═══ DATA FOR THIS EXERCISE

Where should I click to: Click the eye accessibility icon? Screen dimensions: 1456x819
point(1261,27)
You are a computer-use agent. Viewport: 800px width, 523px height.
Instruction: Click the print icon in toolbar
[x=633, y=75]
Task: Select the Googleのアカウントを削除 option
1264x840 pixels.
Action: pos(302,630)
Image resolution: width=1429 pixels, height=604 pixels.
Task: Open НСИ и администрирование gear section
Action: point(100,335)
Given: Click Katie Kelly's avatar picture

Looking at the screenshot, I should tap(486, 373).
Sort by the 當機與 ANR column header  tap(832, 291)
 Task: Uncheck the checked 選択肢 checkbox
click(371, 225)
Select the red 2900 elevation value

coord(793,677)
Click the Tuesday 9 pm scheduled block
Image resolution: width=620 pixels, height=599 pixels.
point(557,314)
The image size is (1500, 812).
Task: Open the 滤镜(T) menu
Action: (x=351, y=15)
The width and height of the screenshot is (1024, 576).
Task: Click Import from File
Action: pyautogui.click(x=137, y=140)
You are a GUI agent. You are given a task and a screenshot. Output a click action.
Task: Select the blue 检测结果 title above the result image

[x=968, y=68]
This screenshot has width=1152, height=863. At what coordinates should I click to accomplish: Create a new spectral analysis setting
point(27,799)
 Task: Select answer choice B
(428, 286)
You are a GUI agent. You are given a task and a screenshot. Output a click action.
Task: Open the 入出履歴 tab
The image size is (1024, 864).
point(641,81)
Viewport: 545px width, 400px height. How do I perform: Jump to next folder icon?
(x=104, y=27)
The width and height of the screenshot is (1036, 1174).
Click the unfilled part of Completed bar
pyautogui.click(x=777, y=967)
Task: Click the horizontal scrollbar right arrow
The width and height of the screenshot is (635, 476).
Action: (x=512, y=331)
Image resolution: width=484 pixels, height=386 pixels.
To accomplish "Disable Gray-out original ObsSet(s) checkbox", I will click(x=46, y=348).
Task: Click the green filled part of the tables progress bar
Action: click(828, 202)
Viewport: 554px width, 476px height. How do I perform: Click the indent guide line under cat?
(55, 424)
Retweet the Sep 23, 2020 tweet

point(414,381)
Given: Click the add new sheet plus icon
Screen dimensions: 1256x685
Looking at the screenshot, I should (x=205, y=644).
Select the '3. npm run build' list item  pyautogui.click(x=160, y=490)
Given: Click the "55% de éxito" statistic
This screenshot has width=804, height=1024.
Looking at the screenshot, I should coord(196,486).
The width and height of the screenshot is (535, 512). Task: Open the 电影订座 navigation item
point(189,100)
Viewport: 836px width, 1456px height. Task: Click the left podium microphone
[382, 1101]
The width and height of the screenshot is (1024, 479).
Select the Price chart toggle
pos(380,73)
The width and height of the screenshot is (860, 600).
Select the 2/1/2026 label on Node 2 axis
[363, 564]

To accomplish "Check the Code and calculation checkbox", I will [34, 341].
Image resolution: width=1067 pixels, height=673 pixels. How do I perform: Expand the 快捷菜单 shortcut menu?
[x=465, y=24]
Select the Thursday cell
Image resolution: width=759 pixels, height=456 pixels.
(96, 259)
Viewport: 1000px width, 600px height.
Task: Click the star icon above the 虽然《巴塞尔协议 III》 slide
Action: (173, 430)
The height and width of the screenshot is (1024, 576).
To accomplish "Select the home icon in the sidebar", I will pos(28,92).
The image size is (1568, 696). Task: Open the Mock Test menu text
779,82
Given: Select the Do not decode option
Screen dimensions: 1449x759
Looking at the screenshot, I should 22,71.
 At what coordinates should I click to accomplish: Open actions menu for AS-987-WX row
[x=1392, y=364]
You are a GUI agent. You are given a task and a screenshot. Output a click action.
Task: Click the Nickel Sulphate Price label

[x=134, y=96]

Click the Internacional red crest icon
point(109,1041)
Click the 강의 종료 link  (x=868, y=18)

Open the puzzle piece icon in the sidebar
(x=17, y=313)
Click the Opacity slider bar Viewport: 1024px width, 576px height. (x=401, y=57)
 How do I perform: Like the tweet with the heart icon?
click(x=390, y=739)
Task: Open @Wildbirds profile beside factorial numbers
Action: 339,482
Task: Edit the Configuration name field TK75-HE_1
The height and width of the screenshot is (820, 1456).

══════

* _YOUR INSTRUCTIONS_
Please transcribe each of the entries, exactly as written.

* _ANSWER FOR THE TASK_
Where should I click to: Click the eye accessibility icon? Screen dimensions: 1456x819
point(1261,27)
You are a computer-use agent. Viewport: 800px width, 523px height.
Instruction: Click the print icon in toolbar
[x=633, y=75]
Task: Select the Googleのアカウントを削除 option
1264x840 pixels.
Action: pos(302,630)
Image resolution: width=1429 pixels, height=604 pixels.
Task: Open НСИ и администрирование gear section
Action: point(100,335)
Given: Click Katie Kelly's avatar picture

Looking at the screenshot, I should tap(486, 373).
Sort by the 當機與 ANR column header  tap(832, 291)
 Task: Uncheck the checked 選択肢 checkbox
click(371, 225)
Select the red 2900 elevation value

coord(793,677)
Click the Tuesday 9 pm scheduled block
Image resolution: width=620 pixels, height=599 pixels.
point(557,314)
The image size is (1500, 812).
Task: Open the 滤镜(T) menu
Action: (x=351, y=15)
The width and height of the screenshot is (1024, 576).
Task: Click Import from File
Action: pyautogui.click(x=137, y=140)
You are a GUI agent. You are given a task and a screenshot. Output a click action.
Task: Select the blue 检测结果 title above the result image

[x=968, y=68]
This screenshot has width=1152, height=863. At what coordinates should I click to accomplish: Create a new spectral analysis setting
point(27,799)
 Task: Select answer choice B
(428, 286)
You are a GUI agent. You are given a task and a screenshot. Output a click action.
Task: Open the 入出履歴 tab
The image size is (1024, 864).
point(641,81)
Viewport: 545px width, 400px height. How do I perform: Jump to next folder icon?
(x=104, y=27)
The width and height of the screenshot is (1036, 1174).
Click the unfilled part of Completed bar
pyautogui.click(x=777, y=967)
Task: Click the horizontal scrollbar right arrow
The width and height of the screenshot is (635, 476).
Action: (x=512, y=331)
Image resolution: width=484 pixels, height=386 pixels.
To accomplish "Disable Gray-out original ObsSet(s) checkbox", I will click(x=46, y=348).
Task: Click the green filled part of the tables progress bar
Action: click(828, 202)
Viewport: 554px width, 476px height. How do I perform: Click the indent guide line under cat?
(55, 424)
Retweet the Sep 23, 2020 tweet

point(414,381)
Given: Click the add new sheet plus icon
Screen dimensions: 1256x685
Looking at the screenshot, I should (x=205, y=644).
Select the '3. npm run build' list item  pyautogui.click(x=160, y=490)
Given: Click the "55% de éxito" statistic
This screenshot has width=804, height=1024.
Looking at the screenshot, I should coord(196,486).
The width and height of the screenshot is (535, 512). Task: Open the 电影订座 navigation item
point(189,100)
Viewport: 836px width, 1456px height. Task: Click the left podium microphone
[382, 1101]
The width and height of the screenshot is (1024, 479).
Select the Price chart toggle
pos(380,73)
The width and height of the screenshot is (860, 600).
Select the 2/1/2026 label on Node 2 axis
[363, 564]

To accomplish "Check the Code and calculation checkbox", I will [34, 341].
Image resolution: width=1067 pixels, height=673 pixels. How do I perform: Expand the 快捷菜单 shortcut menu?
[x=465, y=24]
Select the Thursday cell
Image resolution: width=759 pixels, height=456 pixels.
(96, 259)
Viewport: 1000px width, 600px height.
Task: Click the star icon above the 虽然《巴塞尔协议 III》 slide
Action: (173, 430)
The height and width of the screenshot is (1024, 576).
To accomplish "Select the home icon in the sidebar", I will pos(28,92).
The image size is (1568, 696). Task: Open the Mock Test menu text
779,82
Given: Select the Do not decode option
Screen dimensions: 1449x759
Looking at the screenshot, I should 22,71.
 At what coordinates should I click to accomplish: Open actions menu for AS-987-WX row
[x=1392, y=364]
You are a GUI agent. You are given a task and a screenshot. Output a click action.
Task: Click the Nickel Sulphate Price label

[x=134, y=96]

Click the Internacional red crest icon
point(109,1041)
Click the 강의 종료 link  (x=868, y=18)

Open the puzzle piece icon in the sidebar
(x=17, y=313)
Click the Opacity slider bar Viewport: 1024px width, 576px height. (x=401, y=57)
 How do I perform: Like the tweet with the heart icon?
click(x=390, y=739)
Task: Open @Wildbirds profile beside factorial numbers
Action: 339,482
Task: Edit the Configuration name field TK75-HE_1
The height and width of the screenshot is (820, 1456).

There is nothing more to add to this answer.